Things, however, seem to get more complicated after taking into account that the first means, that is, the “media”, for organizing the protestors at the initial phases of the “Awakening” was the Internet, primarily the social networks Twitter and Facbook. This question is of course going to open a lot of discussion in the expert circles of sociologists and political theorists in the coming years – since, for the last two years, the two networks have been basically advertised as a potential political means and a tool of civil revolutions (which is suspicious onto itself). Being a topic worthy of its own space, it is enough to emphasize two things here – firstly, there is nothing more natural than the idea that the most contemporary and the most wide-spread means of communication has served as the single convergent point for crystallization of the popular rebellions in Tunisia, Algeria, Egypt, and other Arab countries. Having in mind the fact, put into the foreground countless times, that the Arab cultural space extends significantly beyond the boundaries imposed on it by the selfish and hoggish elites from specific countries, and that the capabilities of organizing massive actions via social networks are virtually limitless, it seems to be a very logical conclusion that the social networks represented the key asset of the protestors, to which the retrograde authorities paid too little attention, becoming, at the end, the very cause of their downfall. This was enough to officially christen the protests as Twitter and “Facebook Revolutions,” despite the regime of Hosni Mubarak introducing, and all other countries adopting, the practice of crashing the internet as a means of control, which, obviously, did not disrupt further conduct of the protests at all.

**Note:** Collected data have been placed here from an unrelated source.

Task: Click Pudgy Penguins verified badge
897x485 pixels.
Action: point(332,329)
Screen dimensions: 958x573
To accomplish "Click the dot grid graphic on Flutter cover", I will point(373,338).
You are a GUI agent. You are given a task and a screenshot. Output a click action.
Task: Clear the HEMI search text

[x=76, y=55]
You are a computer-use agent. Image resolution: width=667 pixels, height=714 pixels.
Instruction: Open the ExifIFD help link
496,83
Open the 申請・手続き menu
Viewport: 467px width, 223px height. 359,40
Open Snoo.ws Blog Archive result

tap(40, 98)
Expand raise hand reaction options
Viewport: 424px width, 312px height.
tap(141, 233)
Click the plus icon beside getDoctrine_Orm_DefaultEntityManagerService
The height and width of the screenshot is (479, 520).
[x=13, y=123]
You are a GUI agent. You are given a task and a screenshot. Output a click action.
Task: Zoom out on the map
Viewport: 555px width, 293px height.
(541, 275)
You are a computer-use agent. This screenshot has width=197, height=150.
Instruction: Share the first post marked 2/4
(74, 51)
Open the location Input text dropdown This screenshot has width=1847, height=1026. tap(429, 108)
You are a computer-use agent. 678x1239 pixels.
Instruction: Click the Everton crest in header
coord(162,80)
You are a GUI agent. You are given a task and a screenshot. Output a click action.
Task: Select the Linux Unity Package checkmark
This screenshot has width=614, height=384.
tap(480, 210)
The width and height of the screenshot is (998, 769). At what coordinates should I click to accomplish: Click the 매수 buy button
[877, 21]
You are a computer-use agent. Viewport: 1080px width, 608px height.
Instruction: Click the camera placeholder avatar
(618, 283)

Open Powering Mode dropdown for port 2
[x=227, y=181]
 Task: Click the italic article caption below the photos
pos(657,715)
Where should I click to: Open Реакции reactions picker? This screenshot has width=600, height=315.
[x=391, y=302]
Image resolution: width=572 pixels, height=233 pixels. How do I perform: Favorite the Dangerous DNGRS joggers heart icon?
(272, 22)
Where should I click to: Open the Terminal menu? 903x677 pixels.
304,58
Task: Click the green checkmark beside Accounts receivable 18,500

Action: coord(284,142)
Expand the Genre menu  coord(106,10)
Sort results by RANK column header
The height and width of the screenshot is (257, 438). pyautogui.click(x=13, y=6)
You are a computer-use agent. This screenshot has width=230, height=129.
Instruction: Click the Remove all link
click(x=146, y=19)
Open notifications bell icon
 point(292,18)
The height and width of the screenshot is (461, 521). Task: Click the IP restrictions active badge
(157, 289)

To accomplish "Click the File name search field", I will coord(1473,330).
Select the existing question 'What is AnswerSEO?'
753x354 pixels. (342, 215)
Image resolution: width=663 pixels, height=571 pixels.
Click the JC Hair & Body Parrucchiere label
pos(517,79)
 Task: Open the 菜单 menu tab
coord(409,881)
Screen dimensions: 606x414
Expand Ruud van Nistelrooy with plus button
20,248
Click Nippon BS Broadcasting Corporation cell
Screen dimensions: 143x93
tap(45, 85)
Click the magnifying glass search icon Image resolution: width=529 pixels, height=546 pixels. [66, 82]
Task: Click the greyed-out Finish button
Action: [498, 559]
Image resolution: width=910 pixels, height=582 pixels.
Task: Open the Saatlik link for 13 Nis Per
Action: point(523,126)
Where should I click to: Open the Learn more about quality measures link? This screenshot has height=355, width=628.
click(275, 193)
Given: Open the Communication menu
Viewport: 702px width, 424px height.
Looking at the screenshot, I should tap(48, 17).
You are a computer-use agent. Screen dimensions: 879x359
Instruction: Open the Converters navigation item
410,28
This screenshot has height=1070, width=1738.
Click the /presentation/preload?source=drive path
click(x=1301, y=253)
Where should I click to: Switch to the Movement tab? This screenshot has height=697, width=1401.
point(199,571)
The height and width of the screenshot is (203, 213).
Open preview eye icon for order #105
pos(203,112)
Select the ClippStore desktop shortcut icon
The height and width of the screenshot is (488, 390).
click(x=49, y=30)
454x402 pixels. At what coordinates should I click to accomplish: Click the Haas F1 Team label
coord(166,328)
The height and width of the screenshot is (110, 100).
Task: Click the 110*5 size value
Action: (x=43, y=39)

On the other hand, as romantic as the idea of people succeeding via “tweeting” and “liking” in bringing down a few osseous, deeply militarized and political technology-wise extremely self-conscious regimes, the virtual space, as shown in these events, still has kept its status of “shadow reality” and a mere echo of the real world. This was proved by at least a few key facts. First and foremost, no matter how much the Western media tried to portray the demonstrators in the Maghreb as “young and educated middle class demanding democracy”, the main protagonist of the revolt were the hungry masses which neither use the social networks, nor would they know how to set a politically self-conscious “status” in perfect English, which was evidently the case with the protest organizers on the internet. This problem is particularly visible when having in mind the fact that the network Twitter is for the most part used and followed by Americans (excluding the fashion of “tweeting” imposed on the Russian politicians by Dmitry Medvedev), and has practically been integrated into their national information (that is, propaganda) systems along the lines of some “21st century CNN”. The fabrication of Twitter as a firmly controlled “incubator of revolutionary ideas” we saw two years ago, with the world-wide promotion of this network as a means of fighting against the regime in Iran – another series of protests with posters in English and an extremely “external” political orientation. (The demonstrators were obviously sending their messages to the West and not to their fellow citizens and compatriots.) Finally, Twitter has a whole range of editing, evaluating, and censoring instruments used for sorting out “everyday croaking” from the “relevant tweeting,” favoring the statements made by the officials from the American administration and reports “from the scene of events” sent by the renowned reporters from Western news agencies and media houses. On the other hand, if we are talking about the far more “popular” and “democratic” Facebook, it turned out that the key problem there was dispersion of information and the lack of focus. This has finally lead to a somewhat paradoxical situation in which Muammar Gaddafi reigns this network supremely thanks to the support from citizens of Serbia, who simultaneously – so far – had no success in organizing any serious protest in “the real world”.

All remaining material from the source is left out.